Mi personal nostalgia de la lengua latina

Del buen discurso que Francisco dirigió a los periodistas deduzco que la riqueza cultural, la pasión por la belleza –también expresiva‑ es perfectamente compatible con el deseo radical de una Iglesia pobre y para los pobres. Según la traducción de la agencia vaticana, que incluye algún italianismo tan extendido que ha sido admitido por la RAE, afirmó: "Vuestro trabajo necesita estudio, sensibilidad, experiencia -como tantas otras profesiones-, pero conlleva una atención particular hacia la verdad, la bondad y la belleza; y esto nos acerca mucho, porque la Iglesia existe para comunicar eso mismo: la Verdad, la Bondad y la Belleza in persona. Debe quedar claro que estamos todos llamados no a comunicar lo nuestro, sino esta triada existencial que conforman la verdad, la bondad y la belleza".

Es una bendición que el sucesor de Pedro tenga el castellano como lengua vernácula, y se maneje bien en italiano, también quizá por razones familiares. Y ha tenido una sólida formación humanística y teológica. Ojalá su manifiesto cariño hacia Benedicto XVI le lleve también a dedicar algún tiempo al fomento de la lengua latina, algo ciertamente secundario, pero de cierta importancia, al menos para mí.

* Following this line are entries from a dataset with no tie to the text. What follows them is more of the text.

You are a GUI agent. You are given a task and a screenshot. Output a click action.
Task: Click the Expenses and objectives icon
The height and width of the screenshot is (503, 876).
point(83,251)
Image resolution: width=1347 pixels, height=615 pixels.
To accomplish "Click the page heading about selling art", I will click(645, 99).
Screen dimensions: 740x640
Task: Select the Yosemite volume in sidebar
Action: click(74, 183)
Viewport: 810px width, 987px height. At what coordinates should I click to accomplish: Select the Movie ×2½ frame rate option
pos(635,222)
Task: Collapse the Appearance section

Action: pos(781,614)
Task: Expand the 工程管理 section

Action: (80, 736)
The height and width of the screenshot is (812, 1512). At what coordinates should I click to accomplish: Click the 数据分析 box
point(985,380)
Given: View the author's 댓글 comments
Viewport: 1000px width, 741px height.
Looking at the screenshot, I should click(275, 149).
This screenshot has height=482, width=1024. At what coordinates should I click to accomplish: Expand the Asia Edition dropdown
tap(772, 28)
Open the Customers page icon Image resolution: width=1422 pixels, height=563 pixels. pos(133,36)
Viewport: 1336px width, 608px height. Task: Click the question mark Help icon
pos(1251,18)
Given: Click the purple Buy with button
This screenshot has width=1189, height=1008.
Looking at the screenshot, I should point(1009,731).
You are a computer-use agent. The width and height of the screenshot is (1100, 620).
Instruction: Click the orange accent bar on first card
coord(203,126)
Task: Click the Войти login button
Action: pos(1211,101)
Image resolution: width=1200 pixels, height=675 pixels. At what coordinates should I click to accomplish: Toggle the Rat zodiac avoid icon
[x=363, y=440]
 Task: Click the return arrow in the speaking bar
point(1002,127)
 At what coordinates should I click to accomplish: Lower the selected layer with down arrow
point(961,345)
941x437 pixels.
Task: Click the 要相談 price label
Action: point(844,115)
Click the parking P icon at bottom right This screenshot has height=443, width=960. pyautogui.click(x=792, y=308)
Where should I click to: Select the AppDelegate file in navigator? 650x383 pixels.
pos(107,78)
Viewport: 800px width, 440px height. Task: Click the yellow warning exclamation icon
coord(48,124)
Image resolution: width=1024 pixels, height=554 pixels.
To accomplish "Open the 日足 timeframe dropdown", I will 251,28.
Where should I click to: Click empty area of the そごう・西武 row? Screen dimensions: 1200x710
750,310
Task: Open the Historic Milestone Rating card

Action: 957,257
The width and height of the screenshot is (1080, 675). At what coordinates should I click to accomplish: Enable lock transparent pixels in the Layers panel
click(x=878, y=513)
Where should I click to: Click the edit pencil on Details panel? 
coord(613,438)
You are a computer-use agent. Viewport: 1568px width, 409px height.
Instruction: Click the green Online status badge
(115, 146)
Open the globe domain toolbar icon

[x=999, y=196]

Desde luego, mi afición al latín no procede de esfera confesional alguna. La debo a una excepcional profesora, entonces tan joven que la llamábamos Quety y Quetina, no Enriqueta, como su madre, maestra nacional, casada con otro gran pedagogo, Pablo de A. Cobos, depurado en la posguerra. Sucedía en la peculiar Academia Audiencia –mixta, laica‑, en la calle del Prado, muy cerca del Ateneo. Allí acudíamos, entre otros, los hijos de los amigos de ambos, con frecuencia profesionales que habían apoyado en su día a la agrupación de intelectuales al servicio de la República.

El estudio de las lenguas clásicas se inscribía en el conjunto de la formación de unos alumnos de Bachillerato que íbamos por las mañanas a la Academia (de pasada, ¡qué delicia no haber tenido nunca clases por las tardes!), y nos examinábamos cada año como alumnos libres del Instituto San Isidro. Se fomentaba en nosotros la iniciativa y la imaginación, y la memoria quedaba relegada a un plano secundario. Quety explicaba el latín con tan claridad que se "entendía", y era fácil retener todo, porque era "lógico"...

Repetiré, como he escrito en alguna otra ocasión, que el latín puede y debe seguir siendo también instrumento de cultura y de identidad europea. Por eso, me ha encantado un reciente estudio del Centro de análisis estratégico del primer ministro francés, un organismo con la misión de ayudar al gobierno a definir y poner por obra sus orientaciones en materia económica, social, medioambiental o tecnológica.

He traducido así el titulo del informe: "Las humanidades en el núcleo de la excelencia académica y profesional". De hecho, con la precisión y brevedad propia de los buenos humanistas, incluye principios generales y un buen número de experiencias, que atestiguan la "necesidad social" de las humanidades clásicas (pueden consultarse sus 22 páginas en formato pdf).

Cita un análisis reciente del departamento de Clásicas de Oxford: "los empleadores aprecian cómo los estudios clásicos favorecen un desarrollo intelectual pluridisciplinario y hacen posible una gran flexibilidad de mente. En una época de rápidas transformaciones sociales y económicas, la capacidad de reaccionar y adaptarse a los cambios menos perceptibles hace de los estudiantes en clásicas los graduados que más necesitan las empresas: diplomados con capacidad de adaptación y de aprendizaje sin equivalente".

Pero la cultura clásica debería ser mucho más, tanto en Europa como en la Iglesia católica. También, como en el Renacimiento, para salir del actual parón postmodernista: la pobreza no es sólo carencia de bienes económicos.